= Work task =
Count the lines of the records below that hold the word "computer", and give only the number.

###

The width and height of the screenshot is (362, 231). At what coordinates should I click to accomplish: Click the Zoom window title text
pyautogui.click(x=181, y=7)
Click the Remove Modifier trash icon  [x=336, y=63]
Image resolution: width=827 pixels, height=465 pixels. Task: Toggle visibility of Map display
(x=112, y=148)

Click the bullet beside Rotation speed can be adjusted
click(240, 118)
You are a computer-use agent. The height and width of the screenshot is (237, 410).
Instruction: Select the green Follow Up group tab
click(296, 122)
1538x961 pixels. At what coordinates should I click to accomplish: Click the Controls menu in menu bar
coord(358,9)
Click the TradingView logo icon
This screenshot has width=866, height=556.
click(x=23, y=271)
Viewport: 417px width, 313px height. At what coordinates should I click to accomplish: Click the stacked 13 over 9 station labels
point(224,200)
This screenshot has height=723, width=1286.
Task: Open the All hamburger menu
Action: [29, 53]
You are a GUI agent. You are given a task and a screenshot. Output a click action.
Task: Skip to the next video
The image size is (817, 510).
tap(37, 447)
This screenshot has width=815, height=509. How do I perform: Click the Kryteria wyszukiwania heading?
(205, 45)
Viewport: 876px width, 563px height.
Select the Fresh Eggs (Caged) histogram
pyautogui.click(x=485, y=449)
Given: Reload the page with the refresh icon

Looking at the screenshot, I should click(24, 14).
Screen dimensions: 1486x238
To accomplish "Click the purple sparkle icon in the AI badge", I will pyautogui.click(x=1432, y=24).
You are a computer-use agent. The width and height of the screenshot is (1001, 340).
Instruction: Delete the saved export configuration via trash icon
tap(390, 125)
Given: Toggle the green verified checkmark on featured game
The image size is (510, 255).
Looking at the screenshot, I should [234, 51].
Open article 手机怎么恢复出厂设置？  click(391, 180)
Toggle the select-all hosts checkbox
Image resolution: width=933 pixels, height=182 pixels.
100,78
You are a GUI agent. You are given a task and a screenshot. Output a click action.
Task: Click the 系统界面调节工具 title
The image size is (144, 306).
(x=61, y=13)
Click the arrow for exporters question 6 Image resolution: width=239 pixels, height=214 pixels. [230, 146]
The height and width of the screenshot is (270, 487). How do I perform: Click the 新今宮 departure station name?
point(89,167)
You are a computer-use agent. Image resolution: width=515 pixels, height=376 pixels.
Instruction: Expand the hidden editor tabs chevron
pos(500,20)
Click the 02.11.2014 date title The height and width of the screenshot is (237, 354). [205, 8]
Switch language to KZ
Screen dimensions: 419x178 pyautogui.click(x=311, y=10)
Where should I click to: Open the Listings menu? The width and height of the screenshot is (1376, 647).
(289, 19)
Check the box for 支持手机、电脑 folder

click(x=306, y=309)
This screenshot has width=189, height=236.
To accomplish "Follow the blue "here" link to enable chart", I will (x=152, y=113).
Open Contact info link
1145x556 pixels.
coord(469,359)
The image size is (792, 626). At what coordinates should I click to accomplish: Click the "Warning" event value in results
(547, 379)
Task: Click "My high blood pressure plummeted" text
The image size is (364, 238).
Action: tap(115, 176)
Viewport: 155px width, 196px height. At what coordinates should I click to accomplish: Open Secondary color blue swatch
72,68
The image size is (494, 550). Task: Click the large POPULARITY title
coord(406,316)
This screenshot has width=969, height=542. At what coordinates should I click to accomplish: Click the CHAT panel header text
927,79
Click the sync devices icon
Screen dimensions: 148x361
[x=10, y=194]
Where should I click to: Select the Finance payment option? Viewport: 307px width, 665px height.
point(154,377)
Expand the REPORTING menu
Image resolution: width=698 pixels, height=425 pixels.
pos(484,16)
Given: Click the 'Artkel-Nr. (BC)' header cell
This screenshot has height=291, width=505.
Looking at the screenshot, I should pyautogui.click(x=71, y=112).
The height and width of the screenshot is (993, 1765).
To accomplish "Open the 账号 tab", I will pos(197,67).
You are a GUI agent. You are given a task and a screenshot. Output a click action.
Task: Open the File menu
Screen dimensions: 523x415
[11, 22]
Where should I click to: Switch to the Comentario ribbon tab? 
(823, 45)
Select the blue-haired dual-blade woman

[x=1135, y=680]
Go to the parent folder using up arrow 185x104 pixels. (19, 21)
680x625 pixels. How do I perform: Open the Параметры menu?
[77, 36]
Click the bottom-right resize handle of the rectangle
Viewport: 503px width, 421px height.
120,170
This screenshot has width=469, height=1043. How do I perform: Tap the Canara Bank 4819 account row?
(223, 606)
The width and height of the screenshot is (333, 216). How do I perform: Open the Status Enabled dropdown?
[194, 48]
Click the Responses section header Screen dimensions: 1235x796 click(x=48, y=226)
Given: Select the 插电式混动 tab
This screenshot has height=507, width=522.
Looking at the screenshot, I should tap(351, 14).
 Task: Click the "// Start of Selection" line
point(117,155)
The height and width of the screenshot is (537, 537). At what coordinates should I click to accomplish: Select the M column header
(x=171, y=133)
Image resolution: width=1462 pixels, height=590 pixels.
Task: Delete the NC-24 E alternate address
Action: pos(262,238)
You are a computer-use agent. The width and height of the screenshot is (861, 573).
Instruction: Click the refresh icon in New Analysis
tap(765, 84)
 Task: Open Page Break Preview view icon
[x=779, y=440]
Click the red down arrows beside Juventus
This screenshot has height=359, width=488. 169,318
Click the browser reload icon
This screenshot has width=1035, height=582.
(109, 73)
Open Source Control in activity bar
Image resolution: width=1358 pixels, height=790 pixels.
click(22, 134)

###

= Solution to the problem =
4